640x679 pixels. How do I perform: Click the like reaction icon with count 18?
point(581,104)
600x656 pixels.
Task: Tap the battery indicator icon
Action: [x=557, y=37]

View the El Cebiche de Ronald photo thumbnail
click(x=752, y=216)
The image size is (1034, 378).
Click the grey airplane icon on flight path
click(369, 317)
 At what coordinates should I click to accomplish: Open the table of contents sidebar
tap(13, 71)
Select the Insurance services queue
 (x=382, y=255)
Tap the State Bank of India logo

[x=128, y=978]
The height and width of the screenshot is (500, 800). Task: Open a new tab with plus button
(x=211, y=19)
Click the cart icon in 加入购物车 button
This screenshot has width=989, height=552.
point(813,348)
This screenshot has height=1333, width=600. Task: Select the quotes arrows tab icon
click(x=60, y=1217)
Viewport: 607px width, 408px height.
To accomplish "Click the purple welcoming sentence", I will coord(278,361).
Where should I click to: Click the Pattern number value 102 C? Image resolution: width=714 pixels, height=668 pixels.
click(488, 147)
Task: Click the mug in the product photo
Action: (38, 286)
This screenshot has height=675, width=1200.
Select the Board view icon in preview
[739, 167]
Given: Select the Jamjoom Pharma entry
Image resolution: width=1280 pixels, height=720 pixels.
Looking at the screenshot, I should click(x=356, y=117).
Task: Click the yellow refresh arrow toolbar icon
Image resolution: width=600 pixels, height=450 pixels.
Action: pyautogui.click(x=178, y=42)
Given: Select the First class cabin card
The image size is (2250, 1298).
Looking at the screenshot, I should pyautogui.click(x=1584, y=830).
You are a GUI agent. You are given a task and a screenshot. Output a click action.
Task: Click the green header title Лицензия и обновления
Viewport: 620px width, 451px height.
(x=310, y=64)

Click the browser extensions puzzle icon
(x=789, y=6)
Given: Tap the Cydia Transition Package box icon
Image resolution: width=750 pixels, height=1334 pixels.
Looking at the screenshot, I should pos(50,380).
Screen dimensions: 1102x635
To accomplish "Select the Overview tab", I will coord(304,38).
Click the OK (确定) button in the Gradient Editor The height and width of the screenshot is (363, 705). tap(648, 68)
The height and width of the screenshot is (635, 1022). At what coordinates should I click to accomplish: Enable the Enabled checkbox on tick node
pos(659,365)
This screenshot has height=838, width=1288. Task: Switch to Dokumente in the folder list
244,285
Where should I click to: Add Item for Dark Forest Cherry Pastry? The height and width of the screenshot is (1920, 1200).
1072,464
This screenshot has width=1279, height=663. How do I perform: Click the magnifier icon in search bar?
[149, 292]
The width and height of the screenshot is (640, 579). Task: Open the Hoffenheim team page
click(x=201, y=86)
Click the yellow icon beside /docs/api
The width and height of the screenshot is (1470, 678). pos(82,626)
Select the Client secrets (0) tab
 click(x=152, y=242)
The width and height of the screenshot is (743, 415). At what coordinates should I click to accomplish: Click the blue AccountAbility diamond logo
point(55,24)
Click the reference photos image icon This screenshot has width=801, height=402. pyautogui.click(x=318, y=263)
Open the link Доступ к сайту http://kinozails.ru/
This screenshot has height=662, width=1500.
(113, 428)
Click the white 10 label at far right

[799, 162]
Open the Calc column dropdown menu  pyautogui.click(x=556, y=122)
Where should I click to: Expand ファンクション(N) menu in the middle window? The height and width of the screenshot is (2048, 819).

→ **Problem requirements**
Using the listing above, print every entry verbatim.

→ **Your response**
640x679 pixels. How do I perform: Click the like reaction icon with count 18?
point(581,104)
600x656 pixels.
Task: Tap the battery indicator icon
Action: [x=557, y=37]

View the El Cebiche de Ronald photo thumbnail
click(x=752, y=216)
The image size is (1034, 378).
Click the grey airplane icon on flight path
click(369, 317)
 At what coordinates should I click to accomplish: Open the table of contents sidebar
tap(13, 71)
Select the Insurance services queue
 (x=382, y=255)
Tap the State Bank of India logo

[x=128, y=978]
The height and width of the screenshot is (500, 800). Task: Open a new tab with plus button
(x=211, y=19)
Click the cart icon in 加入购物车 button
This screenshot has width=989, height=552.
point(813,348)
This screenshot has height=1333, width=600. Task: Select the quotes arrows tab icon
click(x=60, y=1217)
Viewport: 607px width, 408px height.
To accomplish "Click the purple welcoming sentence", I will coord(278,361).
Where should I click to: Click the Pattern number value 102 C? Image resolution: width=714 pixels, height=668 pixels.
click(488, 147)
Task: Click the mug in the product photo
Action: (38, 286)
This screenshot has height=675, width=1200.
Select the Board view icon in preview
[739, 167]
Given: Select the Jamjoom Pharma entry
Image resolution: width=1280 pixels, height=720 pixels.
Looking at the screenshot, I should click(x=356, y=117).
Task: Click the yellow refresh arrow toolbar icon
Image resolution: width=600 pixels, height=450 pixels.
Action: pyautogui.click(x=178, y=42)
Given: Select the First class cabin card
The image size is (2250, 1298).
Looking at the screenshot, I should pyautogui.click(x=1584, y=830).
You are a GUI agent. You are given a task and a screenshot. Output a click action.
Task: Click the green header title Лицензия и обновления
Viewport: 620px width, 451px height.
(x=310, y=64)

Click the browser extensions puzzle icon
(x=789, y=6)
Given: Tap the Cydia Transition Package box icon
Image resolution: width=750 pixels, height=1334 pixels.
Looking at the screenshot, I should pos(50,380).
Screen dimensions: 1102x635
To accomplish "Select the Overview tab", I will coord(304,38).
Click the OK (确定) button in the Gradient Editor The height and width of the screenshot is (363, 705). tap(648, 68)
The height and width of the screenshot is (635, 1022). At what coordinates should I click to accomplish: Enable the Enabled checkbox on tick node
pos(659,365)
This screenshot has height=838, width=1288. Task: Switch to Dokumente in the folder list
244,285
Where should I click to: Add Item for Dark Forest Cherry Pastry? The height and width of the screenshot is (1920, 1200).
1072,464
This screenshot has width=1279, height=663. How do I perform: Click the magnifier icon in search bar?
[149, 292]
The width and height of the screenshot is (640, 579). Task: Open the Hoffenheim team page
click(x=201, y=86)
Click the yellow icon beside /docs/api
The width and height of the screenshot is (1470, 678). pos(82,626)
Select the Client secrets (0) tab
 click(x=152, y=242)
The width and height of the screenshot is (743, 415). At what coordinates should I click to accomplish: Click the blue AccountAbility diamond logo
point(55,24)
Click the reference photos image icon This screenshot has width=801, height=402. pyautogui.click(x=318, y=263)
Open the link Доступ к сайту http://kinozails.ru/
This screenshot has height=662, width=1500.
(113, 428)
Click the white 10 label at far right

[799, 162]
Open the Calc column dropdown menu  pyautogui.click(x=556, y=122)
Where should I click to: Expand ファンクション(N) menu in the middle window? The height and width of the screenshot is (2048, 819).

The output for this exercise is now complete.